Editor's letter: Kentucky stereotypes, Kentucky pride
One news item resonates all too perfectly with what Bobbie Ann Mason once called “urban America’s nightmares” about Kentucky.
Some Kentuckians who moved away, as I did as a child, tend to be a little sensitive about the state’s cornpone reputation. Deep down, writer Bobbie Ann Mason once wrote, they’re “always afraid that people are going to be surprised to see them with shoes on.” The stereotypes peddled by Li’l Abner, The Beverly Hillbillies,and Justified end up stoking an underdog pride in the state’s triumphs, and there have been many lately. At last Sunday’s Kentucky Derby, the state’s annual pirouette on the national stage, a Bluegrass horse trained by a Lexingtonian came from behind to win by two and a half lengths. Earlier this year, native daughter Jennifer Lawrence was awarded an Oscar, and the University of Louisville won both the men’s and women’s NCAA basketball championships. This week Newsweek even declared that the country’s best high school is in Bowling Green.
But one news item resonates all too perfectly with what Mason once called “urban America’s nightmares” about Kentucky.
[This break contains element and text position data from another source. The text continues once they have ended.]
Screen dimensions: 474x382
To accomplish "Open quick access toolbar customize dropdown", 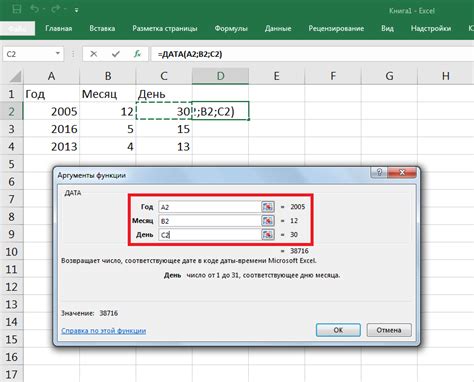I will click(x=76, y=10).
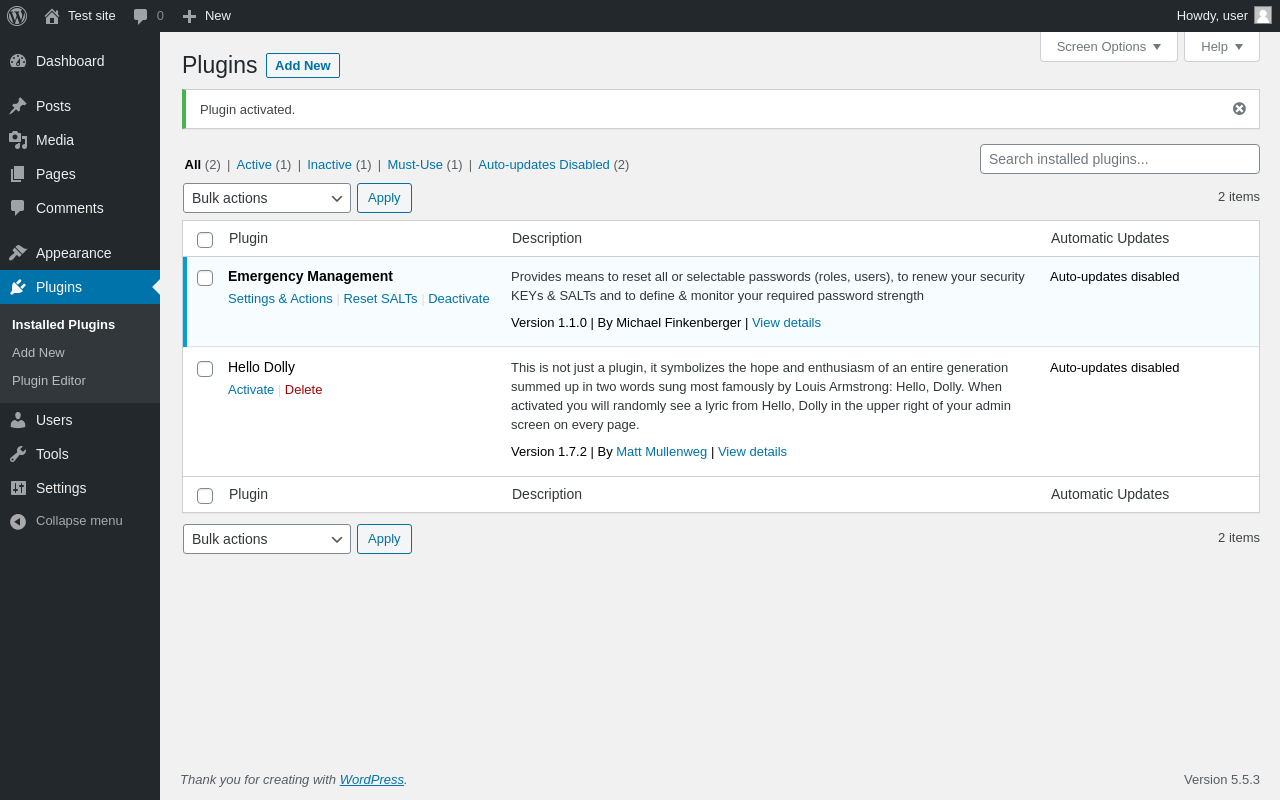This screenshot has width=1280, height=800.
Task: Filter plugins by Inactive
Action: 329,165
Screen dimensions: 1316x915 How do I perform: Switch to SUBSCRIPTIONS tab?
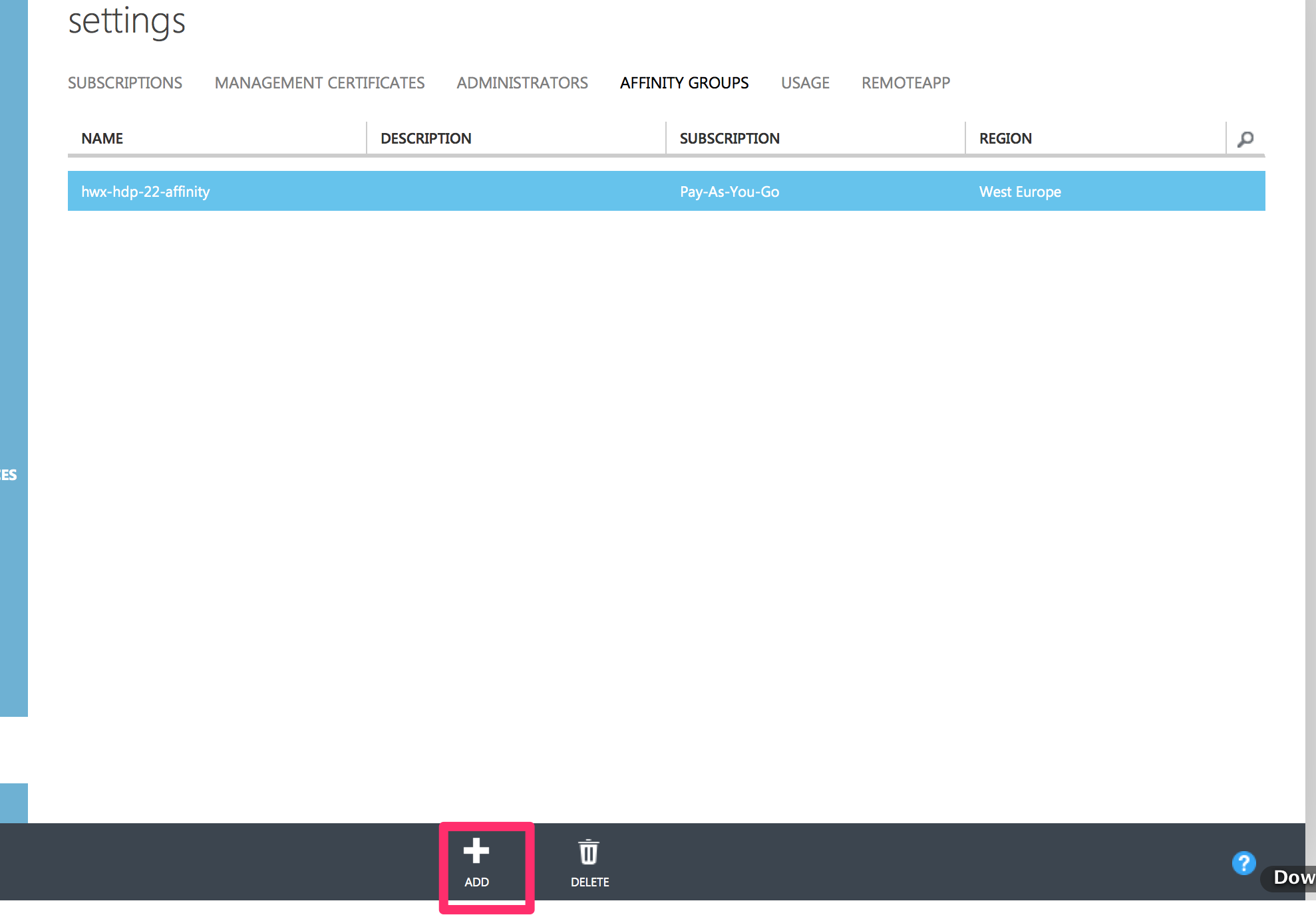click(x=125, y=83)
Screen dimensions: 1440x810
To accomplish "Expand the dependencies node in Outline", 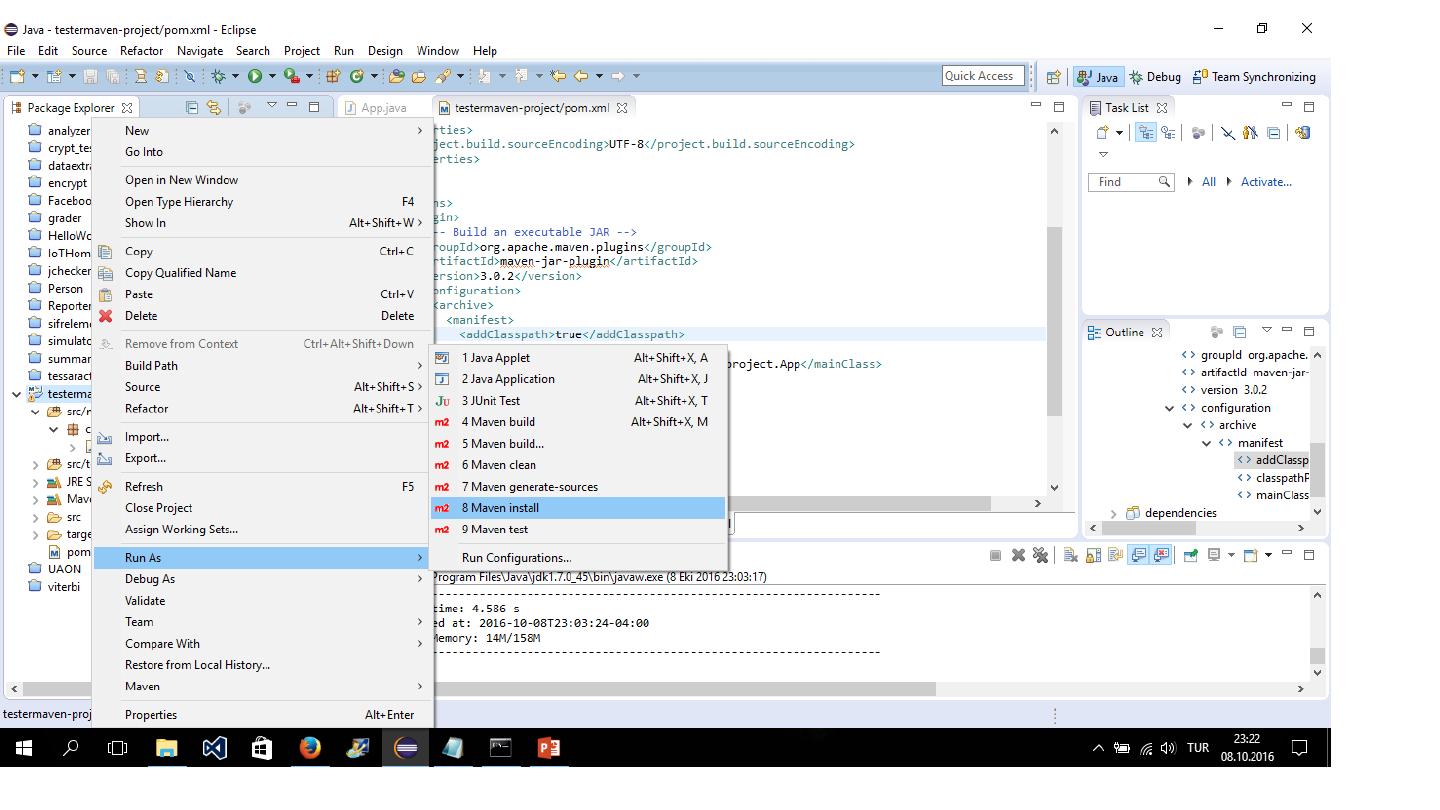I will [1113, 513].
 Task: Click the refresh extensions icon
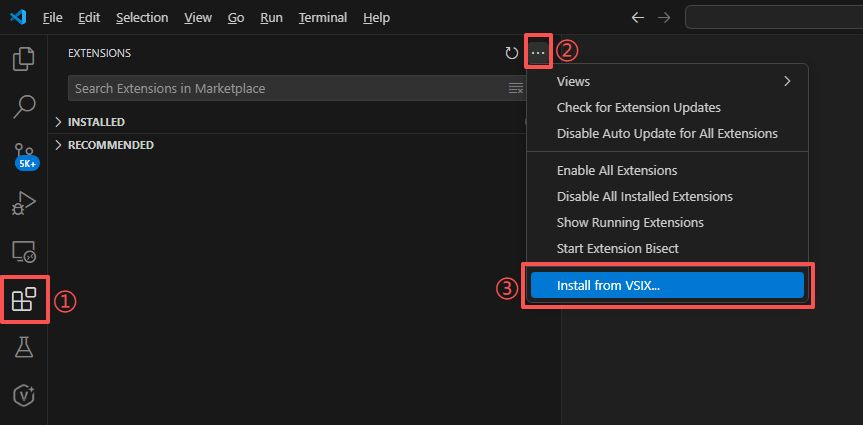(512, 53)
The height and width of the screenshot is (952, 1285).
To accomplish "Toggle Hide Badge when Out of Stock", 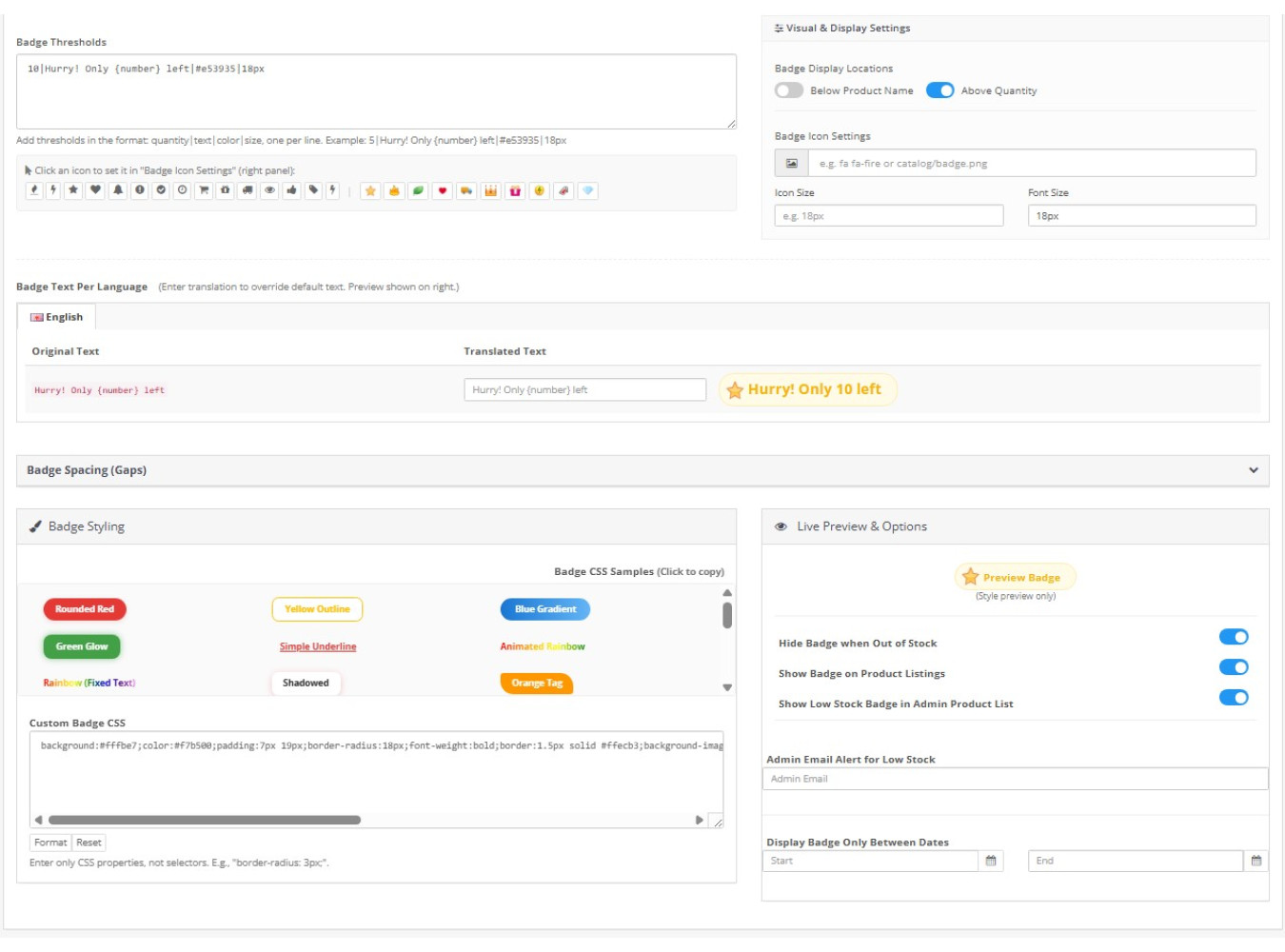I will (1234, 638).
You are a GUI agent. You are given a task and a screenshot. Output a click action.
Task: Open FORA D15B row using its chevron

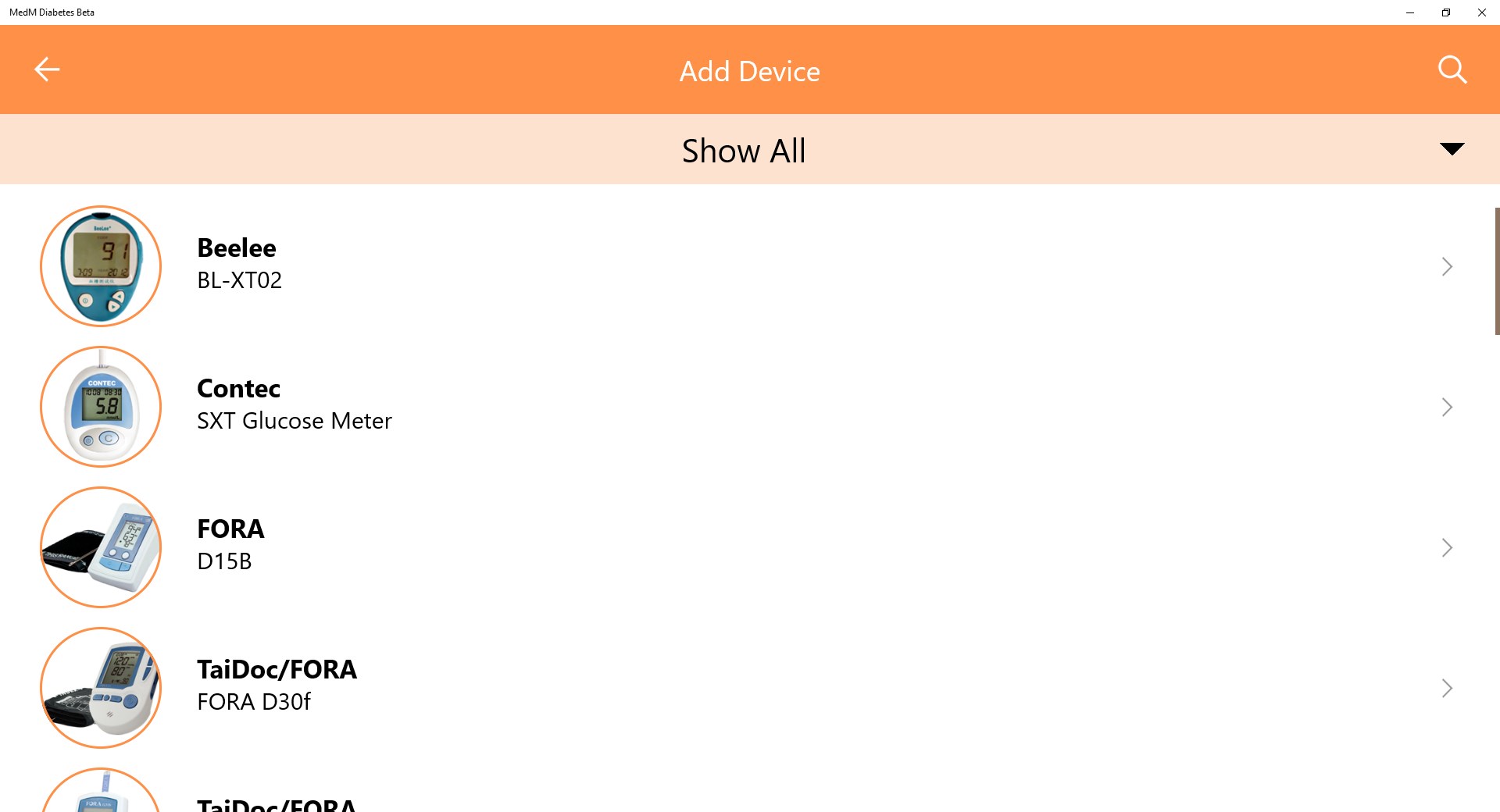(x=1447, y=547)
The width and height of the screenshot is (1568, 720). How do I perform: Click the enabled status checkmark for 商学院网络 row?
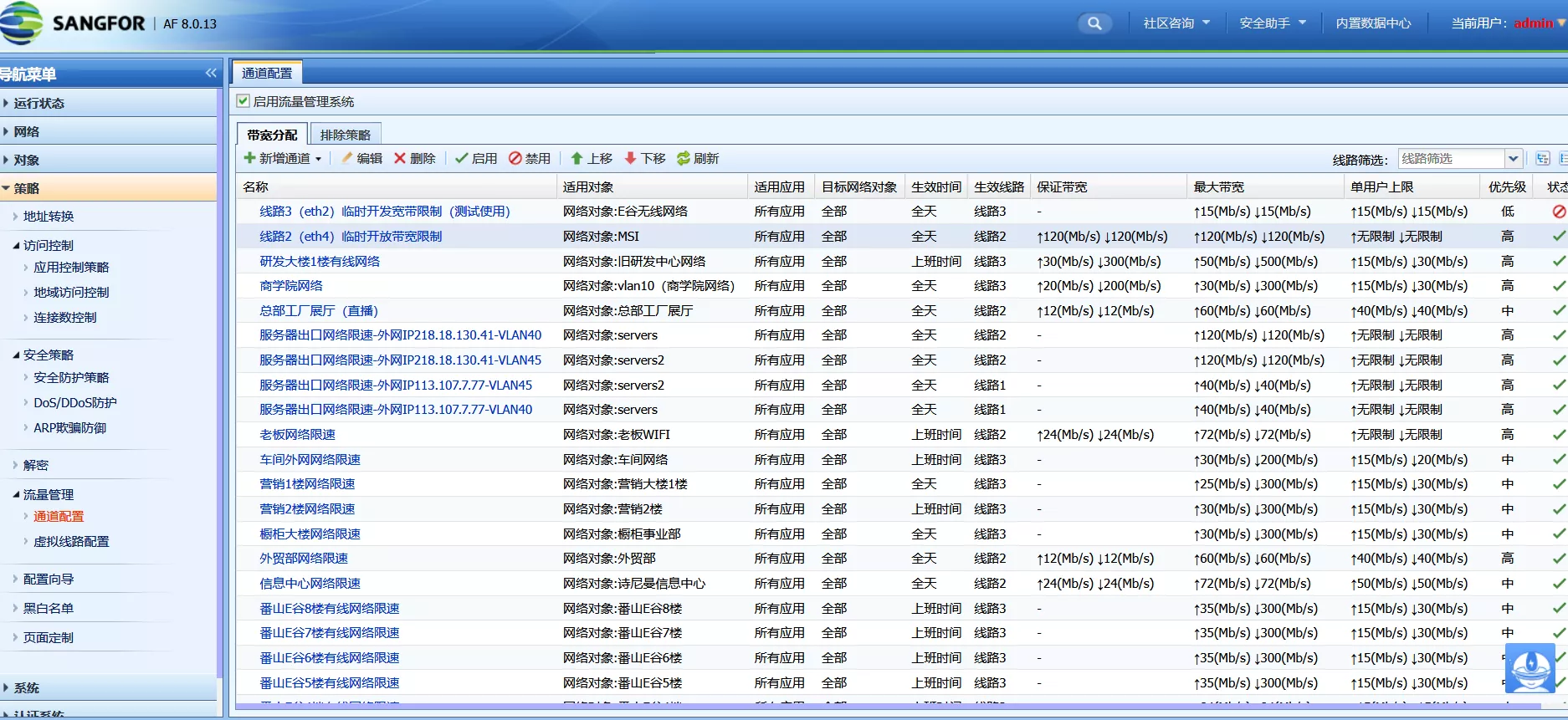tap(1559, 286)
Far from the fascinators and mint juleps of Churchill Downs, in a mobile home down by the Tennessee line, 5-year-old Kristian Sparks picked up his child-size “Crickett” rifle and fatally shot his 2-year-old sister (see Talking points). Though guns made for children aren’t new, they quickly became a new marker in America’s eternal blue state/red state divide. Like most people I know, in Kentucky or elsewhere, I see guns made for children as an abomination. But I have enough leftover Kentucky pride to sympathize with the Sparkses’ neighbors, who were livid that blue state journalists would use a child’s death as a “told-you-so” condemnation of rural culture. The neighbors saw tragedy, and so should we all.